[Il n'y en a pas que
pour les étoiles disparues, Edmonde Charles-Roux ou autre André Turcat. Il y a aussi
les anonymes du circuit, qui méritent bien un petit hommage. Ici, Pierre
Bardot, grimpeur et observateur de la nature, évoque Yvon Cuisinier, l'homme au
triporteur du CD 17, que les anciens ont connu. Yvon est mort à l'hôpital d'Aix
dans la nuit du 1er au 2 novembre 2019]
"C'est un frère", disait de lui l'un d'entre nous. Même
s'il n'apparaissait que de manière espacée, Yvon montrait effectivement
toujours une présence amicale, faisait preuve d'une gentillesse discrète et
tenace, sans jamais déballer idées ou jugements politiques, ni rancœurs, ni
propos désobligeants à l'égard de quiconque.

Consigne »
D'après l'extrait, dans quel endroit Yvon Cuisinier est-il mort ?

Données fournies »

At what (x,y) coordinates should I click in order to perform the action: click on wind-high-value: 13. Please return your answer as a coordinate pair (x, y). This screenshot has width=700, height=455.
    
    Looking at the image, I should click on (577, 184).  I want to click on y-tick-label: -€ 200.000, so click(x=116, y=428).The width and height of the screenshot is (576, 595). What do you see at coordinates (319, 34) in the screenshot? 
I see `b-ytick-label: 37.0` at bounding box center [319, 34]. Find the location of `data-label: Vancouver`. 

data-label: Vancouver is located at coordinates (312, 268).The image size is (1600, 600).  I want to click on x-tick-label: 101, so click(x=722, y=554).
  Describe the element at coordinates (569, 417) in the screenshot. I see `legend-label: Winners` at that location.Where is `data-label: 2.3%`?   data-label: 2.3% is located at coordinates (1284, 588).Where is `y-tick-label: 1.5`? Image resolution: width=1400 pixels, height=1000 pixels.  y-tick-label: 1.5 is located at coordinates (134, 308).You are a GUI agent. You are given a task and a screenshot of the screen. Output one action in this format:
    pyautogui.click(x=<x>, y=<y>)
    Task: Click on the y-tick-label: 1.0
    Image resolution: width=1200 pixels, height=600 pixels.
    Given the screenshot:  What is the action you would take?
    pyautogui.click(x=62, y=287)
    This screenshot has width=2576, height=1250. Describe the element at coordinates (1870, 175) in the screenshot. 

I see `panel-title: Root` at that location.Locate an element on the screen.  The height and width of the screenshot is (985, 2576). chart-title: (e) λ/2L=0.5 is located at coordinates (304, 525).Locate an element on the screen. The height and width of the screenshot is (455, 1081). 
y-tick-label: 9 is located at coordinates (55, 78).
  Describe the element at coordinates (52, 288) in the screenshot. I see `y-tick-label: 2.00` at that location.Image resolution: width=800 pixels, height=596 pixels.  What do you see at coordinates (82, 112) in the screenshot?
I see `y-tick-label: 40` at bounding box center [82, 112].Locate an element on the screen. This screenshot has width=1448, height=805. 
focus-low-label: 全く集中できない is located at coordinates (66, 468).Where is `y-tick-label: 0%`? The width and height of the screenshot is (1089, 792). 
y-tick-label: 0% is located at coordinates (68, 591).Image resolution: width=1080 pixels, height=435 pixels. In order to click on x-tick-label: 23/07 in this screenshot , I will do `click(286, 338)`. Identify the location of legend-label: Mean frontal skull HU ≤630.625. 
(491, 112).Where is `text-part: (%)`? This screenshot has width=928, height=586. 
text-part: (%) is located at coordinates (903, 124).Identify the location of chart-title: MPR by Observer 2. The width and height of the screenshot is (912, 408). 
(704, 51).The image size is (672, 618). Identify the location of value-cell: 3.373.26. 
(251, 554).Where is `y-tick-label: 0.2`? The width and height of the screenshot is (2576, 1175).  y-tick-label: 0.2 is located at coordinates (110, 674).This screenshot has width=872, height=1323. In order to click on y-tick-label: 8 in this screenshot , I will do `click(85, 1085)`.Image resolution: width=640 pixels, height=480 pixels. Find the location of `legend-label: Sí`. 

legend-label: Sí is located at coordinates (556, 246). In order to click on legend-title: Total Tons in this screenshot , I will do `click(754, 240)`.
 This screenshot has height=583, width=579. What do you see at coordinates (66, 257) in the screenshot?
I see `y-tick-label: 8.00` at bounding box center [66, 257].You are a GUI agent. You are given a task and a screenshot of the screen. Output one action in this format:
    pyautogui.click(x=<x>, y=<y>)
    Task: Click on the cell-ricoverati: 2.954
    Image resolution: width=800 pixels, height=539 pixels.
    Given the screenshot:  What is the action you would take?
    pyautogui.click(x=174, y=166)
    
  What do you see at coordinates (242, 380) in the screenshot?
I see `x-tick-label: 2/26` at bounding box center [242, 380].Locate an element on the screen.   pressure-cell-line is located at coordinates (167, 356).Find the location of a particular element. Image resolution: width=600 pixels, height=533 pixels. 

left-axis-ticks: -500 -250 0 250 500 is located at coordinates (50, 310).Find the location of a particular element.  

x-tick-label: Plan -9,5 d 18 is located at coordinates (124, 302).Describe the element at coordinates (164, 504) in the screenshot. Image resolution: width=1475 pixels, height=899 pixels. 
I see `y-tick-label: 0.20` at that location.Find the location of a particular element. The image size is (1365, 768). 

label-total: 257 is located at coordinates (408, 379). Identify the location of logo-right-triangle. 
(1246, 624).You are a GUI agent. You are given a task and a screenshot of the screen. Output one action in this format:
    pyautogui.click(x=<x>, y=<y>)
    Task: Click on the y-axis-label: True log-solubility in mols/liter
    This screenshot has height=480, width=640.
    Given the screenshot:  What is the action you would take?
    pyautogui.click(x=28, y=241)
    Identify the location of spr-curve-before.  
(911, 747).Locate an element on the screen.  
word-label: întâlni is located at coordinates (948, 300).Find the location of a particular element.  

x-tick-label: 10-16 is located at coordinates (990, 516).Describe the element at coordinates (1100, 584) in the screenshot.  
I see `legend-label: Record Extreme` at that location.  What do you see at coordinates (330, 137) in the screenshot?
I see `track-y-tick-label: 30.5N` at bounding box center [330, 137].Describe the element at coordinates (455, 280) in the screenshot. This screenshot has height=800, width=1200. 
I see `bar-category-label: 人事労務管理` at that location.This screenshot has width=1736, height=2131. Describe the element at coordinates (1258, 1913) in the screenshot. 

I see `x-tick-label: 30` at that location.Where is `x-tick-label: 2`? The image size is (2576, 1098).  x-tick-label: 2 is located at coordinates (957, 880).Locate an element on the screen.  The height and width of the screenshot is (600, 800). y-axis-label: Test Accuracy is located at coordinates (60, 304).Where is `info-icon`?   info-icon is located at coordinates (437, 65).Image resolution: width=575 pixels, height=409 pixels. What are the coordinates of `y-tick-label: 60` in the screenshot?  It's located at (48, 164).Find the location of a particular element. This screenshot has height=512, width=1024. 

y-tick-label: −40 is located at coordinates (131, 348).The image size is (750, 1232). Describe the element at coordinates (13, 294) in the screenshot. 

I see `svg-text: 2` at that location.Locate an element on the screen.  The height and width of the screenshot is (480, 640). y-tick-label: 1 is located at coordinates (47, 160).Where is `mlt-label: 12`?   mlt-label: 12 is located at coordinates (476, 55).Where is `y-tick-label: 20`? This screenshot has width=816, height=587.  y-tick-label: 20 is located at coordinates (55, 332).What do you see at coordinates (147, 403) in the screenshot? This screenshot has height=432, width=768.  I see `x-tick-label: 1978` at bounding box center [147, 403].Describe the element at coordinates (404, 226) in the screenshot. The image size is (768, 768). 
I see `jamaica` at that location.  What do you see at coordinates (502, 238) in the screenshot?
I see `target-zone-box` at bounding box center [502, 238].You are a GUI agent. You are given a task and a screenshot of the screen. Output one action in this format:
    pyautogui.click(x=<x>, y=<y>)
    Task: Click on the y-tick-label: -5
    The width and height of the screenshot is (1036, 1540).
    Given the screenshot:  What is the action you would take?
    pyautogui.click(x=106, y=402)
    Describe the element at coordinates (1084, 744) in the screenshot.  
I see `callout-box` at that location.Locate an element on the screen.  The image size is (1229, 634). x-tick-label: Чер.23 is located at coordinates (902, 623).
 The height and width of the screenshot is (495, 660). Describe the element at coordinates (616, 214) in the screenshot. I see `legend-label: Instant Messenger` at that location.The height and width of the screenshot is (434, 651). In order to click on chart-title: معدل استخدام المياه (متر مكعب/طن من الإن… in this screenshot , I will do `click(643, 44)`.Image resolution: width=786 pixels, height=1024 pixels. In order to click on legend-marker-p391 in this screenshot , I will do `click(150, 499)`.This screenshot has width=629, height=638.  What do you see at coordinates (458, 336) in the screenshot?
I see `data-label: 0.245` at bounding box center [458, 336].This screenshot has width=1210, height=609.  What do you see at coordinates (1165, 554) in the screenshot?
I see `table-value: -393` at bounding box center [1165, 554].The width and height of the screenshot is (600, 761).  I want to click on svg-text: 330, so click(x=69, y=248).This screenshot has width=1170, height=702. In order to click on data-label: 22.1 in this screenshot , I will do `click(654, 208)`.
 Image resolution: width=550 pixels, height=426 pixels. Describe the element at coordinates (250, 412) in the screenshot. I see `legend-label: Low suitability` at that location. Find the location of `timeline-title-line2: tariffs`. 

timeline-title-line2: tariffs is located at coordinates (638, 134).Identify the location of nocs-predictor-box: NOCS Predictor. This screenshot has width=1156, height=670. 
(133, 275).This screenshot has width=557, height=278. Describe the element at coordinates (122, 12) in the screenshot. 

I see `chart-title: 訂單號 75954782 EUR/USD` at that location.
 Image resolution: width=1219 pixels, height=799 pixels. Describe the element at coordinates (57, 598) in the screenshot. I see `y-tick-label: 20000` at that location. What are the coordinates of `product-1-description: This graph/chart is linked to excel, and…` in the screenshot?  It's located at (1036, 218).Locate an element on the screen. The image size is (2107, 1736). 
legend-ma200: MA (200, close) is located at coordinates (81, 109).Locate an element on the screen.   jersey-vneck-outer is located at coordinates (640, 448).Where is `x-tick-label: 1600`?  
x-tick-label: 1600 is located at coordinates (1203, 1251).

Réponse »
À l'hôpital d'Aix.